# Data provided
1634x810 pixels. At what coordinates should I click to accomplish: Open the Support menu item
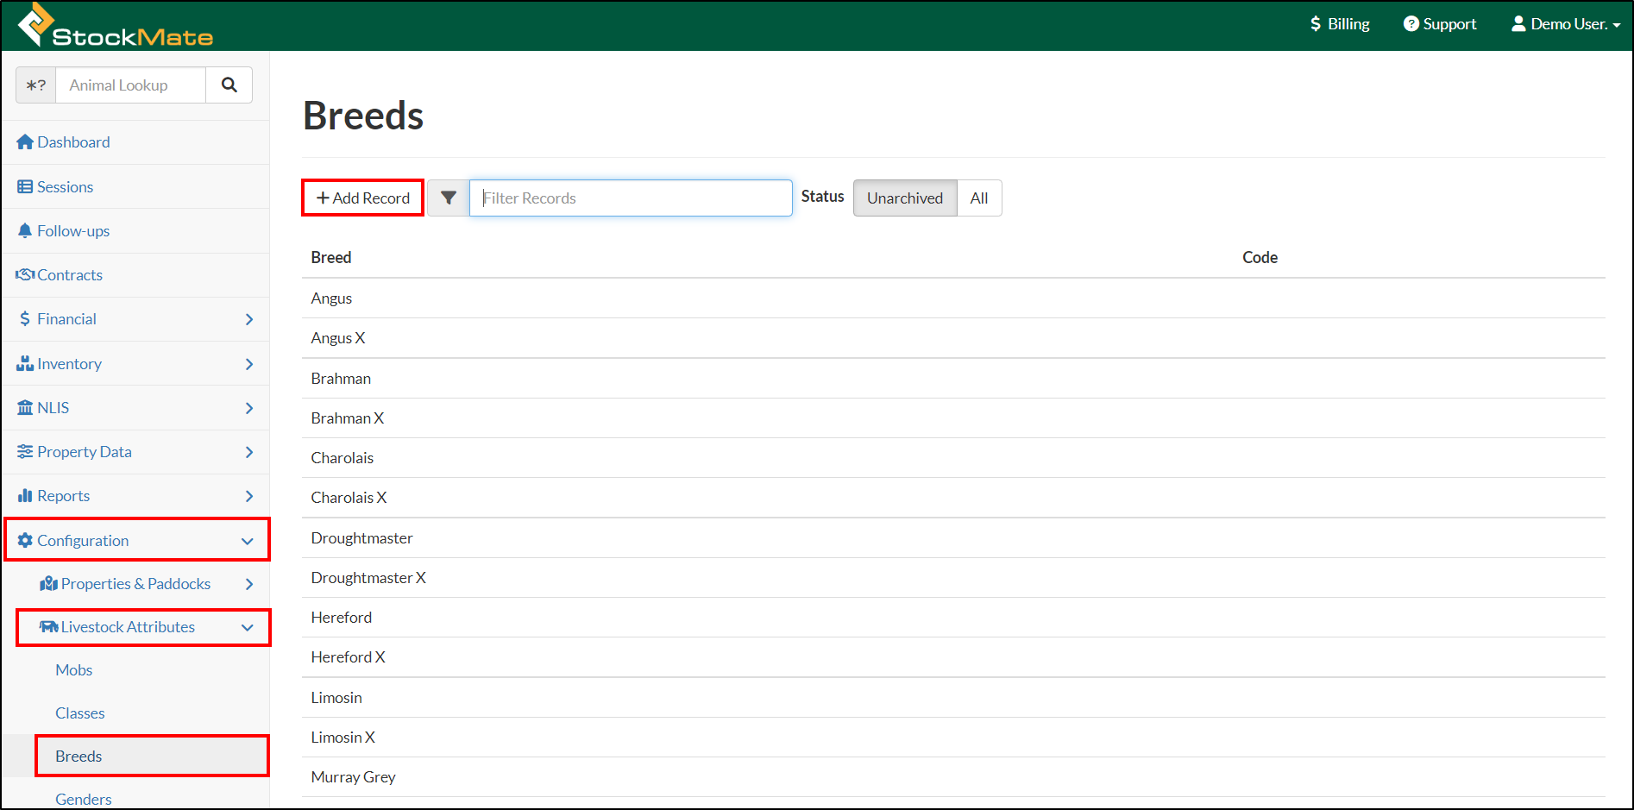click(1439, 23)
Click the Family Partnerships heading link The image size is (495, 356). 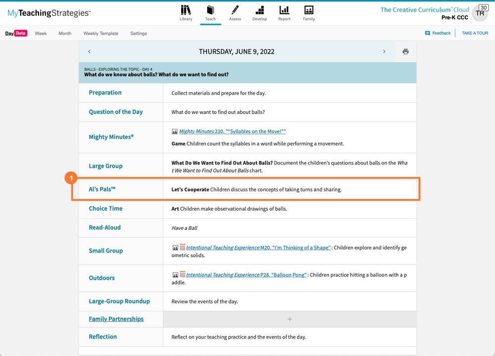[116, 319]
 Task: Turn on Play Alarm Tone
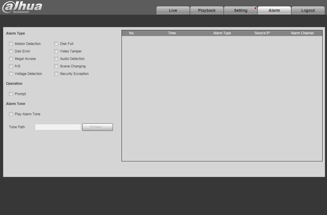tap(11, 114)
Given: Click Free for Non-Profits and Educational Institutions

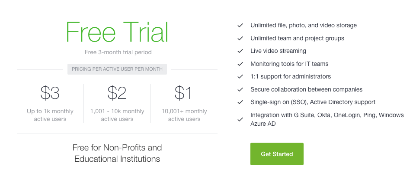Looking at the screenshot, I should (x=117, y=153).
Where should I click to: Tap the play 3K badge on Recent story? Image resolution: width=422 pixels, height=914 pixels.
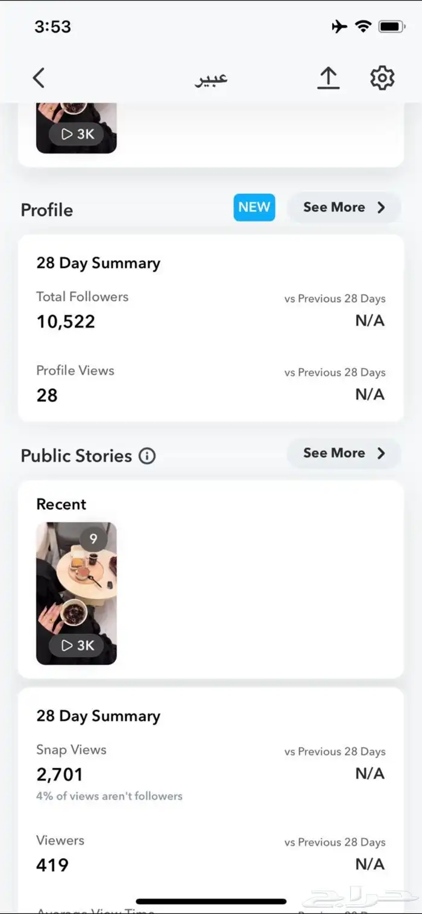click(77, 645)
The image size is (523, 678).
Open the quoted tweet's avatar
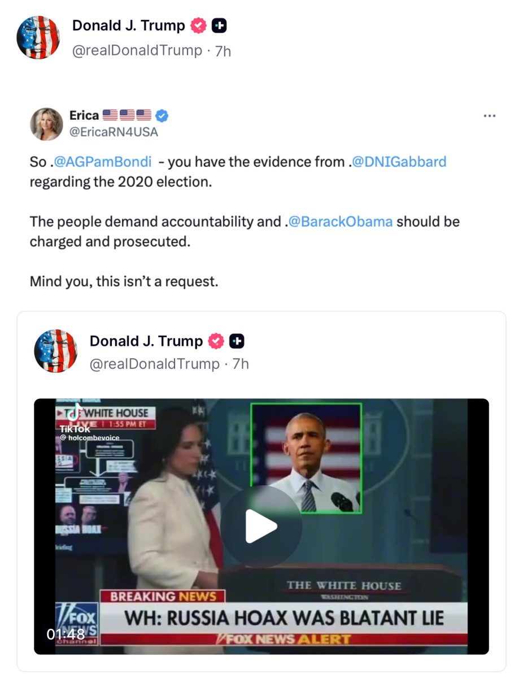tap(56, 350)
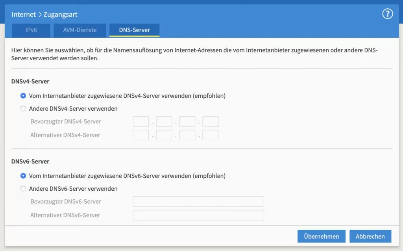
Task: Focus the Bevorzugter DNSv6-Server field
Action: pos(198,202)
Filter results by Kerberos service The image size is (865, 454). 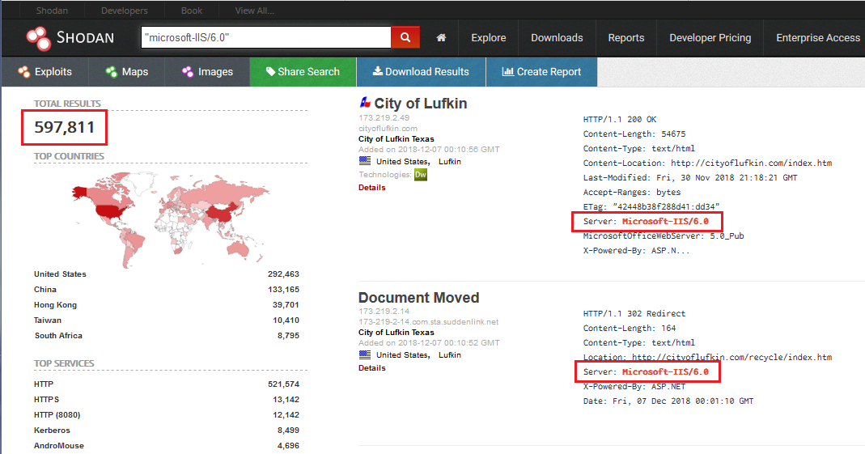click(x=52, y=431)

==

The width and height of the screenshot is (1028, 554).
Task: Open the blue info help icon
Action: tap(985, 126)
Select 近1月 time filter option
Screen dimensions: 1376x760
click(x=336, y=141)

==

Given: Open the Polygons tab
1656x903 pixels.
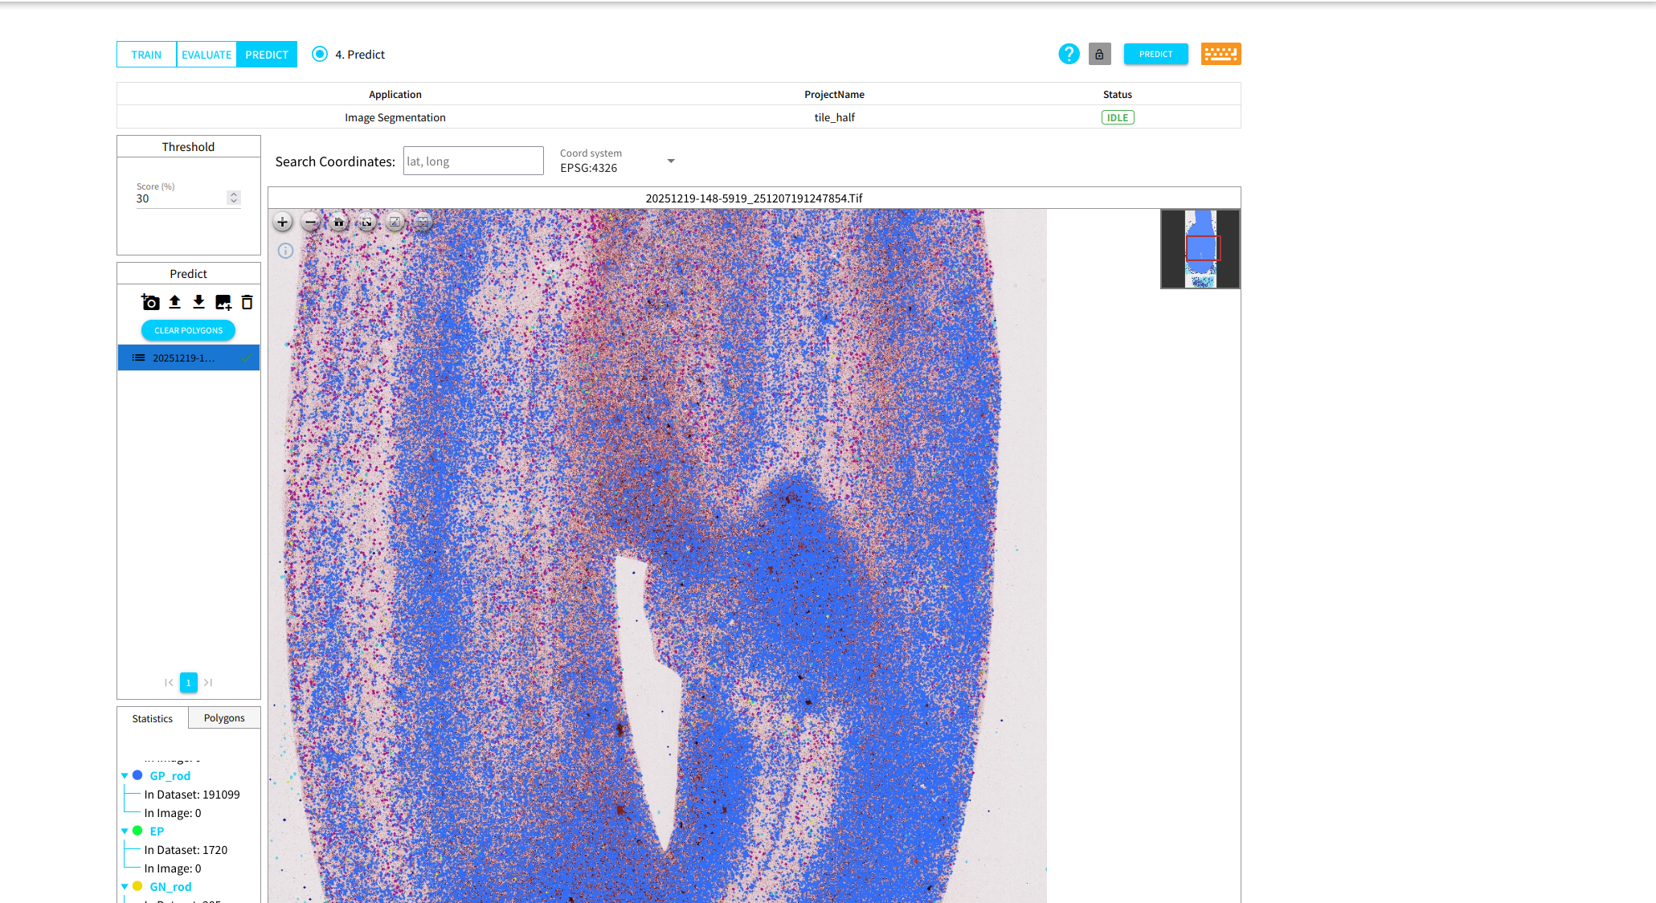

# Exercise prompt
Count the lines in the records above that contain the word "Given". What is that number? Reply with the number only.

# Response to the task
2